Opdracht A
Hoe lang duurt volgens het tekstfragment over 3 Nephi 15–17 de presentatie ‘Mijn vreugde is overvloedig’?

Tekstfragment

________________________

Hoofdstuk 42
3 Nephi 15–17
Inleiding
Toen de Heiland het volk van Nephi onderricht gaf, zei Hij van Zichzelf dat Hij ‘de wet en het licht’ was (3 Nephi 15:9) en de ‘herder’ van zijn volk (zie 3 Nephi 15:17, 21; 16:3). Deze titels kunnen meer licht werpen op de bediening van de Heiland onder de Nephieten. Hij was altijd al ‘de wet’ en ‘het licht’ geweest, maar de Israëlieten waren niet bereid om zijn wet volledig na te leven. Daarom kregen zij een lagere wet, die zij dienden na te leven totdat zij zo ver waren om tot ‘het ware licht (…) dat ieder mens verlicht’ te komen (LV 93:2). In Amerika onderwees Jezus Christus, de goede herder, enkele van zijn ‘andere schapen’ (3 Nephi 15:17) en moedigde hen aan Hem te volgen, de bron van het ware licht.
Dit schriftuurblok eindigt met een ontroerende geestelijke ervaring die de Nephieten in Overvloed hadden. Dit is een uitstekend moment om te getuigen van Jezus’ liefde voor ons. U kunt de cursisten aanmoedigen om te bidden en te overwegen, zoals de Heiland de Nephieten gebood te doen, om meer begrip te krijgen van de Heiland en zijn leringen. U kunt overwegen de onderwijsideeën voor 3 Nephi 17 aan te vullen met ‘Mijn vreugde is overvloedig’, een presentatie van vier minuten op Dvd-presentaties over het Boek van Mormon (bestelnummer 54011 120).

________________________

Aangeleverd materiaal

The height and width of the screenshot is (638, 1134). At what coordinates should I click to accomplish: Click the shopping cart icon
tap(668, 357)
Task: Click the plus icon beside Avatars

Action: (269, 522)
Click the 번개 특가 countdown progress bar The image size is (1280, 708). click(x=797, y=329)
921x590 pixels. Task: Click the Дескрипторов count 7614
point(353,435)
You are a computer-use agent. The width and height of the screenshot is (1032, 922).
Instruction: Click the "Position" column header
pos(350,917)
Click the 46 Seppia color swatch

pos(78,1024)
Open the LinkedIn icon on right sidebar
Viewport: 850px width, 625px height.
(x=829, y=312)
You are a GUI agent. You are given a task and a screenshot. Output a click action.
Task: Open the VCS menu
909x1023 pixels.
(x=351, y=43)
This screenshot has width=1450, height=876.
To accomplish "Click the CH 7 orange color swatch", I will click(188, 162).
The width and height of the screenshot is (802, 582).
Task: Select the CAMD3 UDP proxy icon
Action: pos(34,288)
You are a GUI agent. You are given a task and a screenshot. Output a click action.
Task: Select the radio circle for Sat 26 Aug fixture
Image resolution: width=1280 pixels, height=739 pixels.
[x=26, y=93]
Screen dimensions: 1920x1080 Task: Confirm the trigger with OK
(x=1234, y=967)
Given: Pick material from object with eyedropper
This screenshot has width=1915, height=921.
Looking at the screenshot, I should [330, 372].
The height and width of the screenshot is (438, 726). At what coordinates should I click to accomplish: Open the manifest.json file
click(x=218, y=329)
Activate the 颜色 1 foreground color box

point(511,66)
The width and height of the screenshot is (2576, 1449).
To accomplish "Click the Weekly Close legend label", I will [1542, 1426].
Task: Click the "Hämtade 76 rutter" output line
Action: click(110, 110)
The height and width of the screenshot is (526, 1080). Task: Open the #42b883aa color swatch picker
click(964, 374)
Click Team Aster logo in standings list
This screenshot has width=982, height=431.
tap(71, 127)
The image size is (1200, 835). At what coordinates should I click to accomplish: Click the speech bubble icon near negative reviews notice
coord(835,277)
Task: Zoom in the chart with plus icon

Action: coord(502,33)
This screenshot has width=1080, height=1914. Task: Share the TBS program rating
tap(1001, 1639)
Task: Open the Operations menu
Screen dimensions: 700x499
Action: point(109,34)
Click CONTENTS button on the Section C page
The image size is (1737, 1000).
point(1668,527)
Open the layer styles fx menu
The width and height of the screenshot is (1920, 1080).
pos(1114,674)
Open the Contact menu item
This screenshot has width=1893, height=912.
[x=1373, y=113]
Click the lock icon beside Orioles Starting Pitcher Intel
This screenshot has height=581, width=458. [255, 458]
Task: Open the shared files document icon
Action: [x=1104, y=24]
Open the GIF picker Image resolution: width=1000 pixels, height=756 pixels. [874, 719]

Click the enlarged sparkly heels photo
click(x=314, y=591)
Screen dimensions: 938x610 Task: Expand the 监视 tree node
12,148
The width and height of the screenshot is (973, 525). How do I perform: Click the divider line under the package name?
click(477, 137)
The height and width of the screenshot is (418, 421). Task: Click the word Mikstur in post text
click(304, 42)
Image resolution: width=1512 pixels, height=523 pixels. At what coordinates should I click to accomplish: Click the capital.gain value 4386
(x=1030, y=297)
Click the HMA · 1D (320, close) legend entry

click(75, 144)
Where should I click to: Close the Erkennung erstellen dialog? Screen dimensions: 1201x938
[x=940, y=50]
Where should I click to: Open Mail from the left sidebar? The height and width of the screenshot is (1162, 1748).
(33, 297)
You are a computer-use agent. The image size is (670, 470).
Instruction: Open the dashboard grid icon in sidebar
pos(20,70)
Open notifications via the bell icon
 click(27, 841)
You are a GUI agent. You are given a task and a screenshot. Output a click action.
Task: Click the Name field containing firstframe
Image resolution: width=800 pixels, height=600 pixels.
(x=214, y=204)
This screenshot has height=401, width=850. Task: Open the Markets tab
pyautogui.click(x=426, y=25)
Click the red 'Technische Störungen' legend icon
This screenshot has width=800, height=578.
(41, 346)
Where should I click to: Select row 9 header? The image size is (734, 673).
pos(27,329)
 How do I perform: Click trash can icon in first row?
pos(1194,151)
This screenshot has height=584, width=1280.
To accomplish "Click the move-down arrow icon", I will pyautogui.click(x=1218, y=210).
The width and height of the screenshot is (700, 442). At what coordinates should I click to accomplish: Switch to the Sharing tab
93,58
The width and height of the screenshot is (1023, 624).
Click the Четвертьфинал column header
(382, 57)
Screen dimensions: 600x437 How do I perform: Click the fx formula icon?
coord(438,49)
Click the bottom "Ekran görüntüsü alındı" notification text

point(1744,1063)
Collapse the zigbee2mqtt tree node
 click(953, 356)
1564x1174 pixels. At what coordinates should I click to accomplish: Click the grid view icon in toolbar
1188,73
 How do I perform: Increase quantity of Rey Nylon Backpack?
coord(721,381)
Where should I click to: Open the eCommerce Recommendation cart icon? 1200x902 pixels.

________________________

Opdracht B
Neem uit de rijen letterlijk over wat loopt van de regel met "Collapse the zigbee2mqtt tree node" tot en met het einde van de rijen, beide grenzen inbegrepen.

Antwoord A
Vier minuten.

Antwoord B
Collapse the zigbee2mqtt tree node
 click(953, 356)
1564x1174 pixels. At what coordinates should I click to accomplish: Click the grid view icon in toolbar
1188,73
 How do I perform: Increase quantity of Rey Nylon Backpack?
coord(721,381)
Where should I click to: Open the eCommerce Recommendation cart icon? 1200x902 pixels.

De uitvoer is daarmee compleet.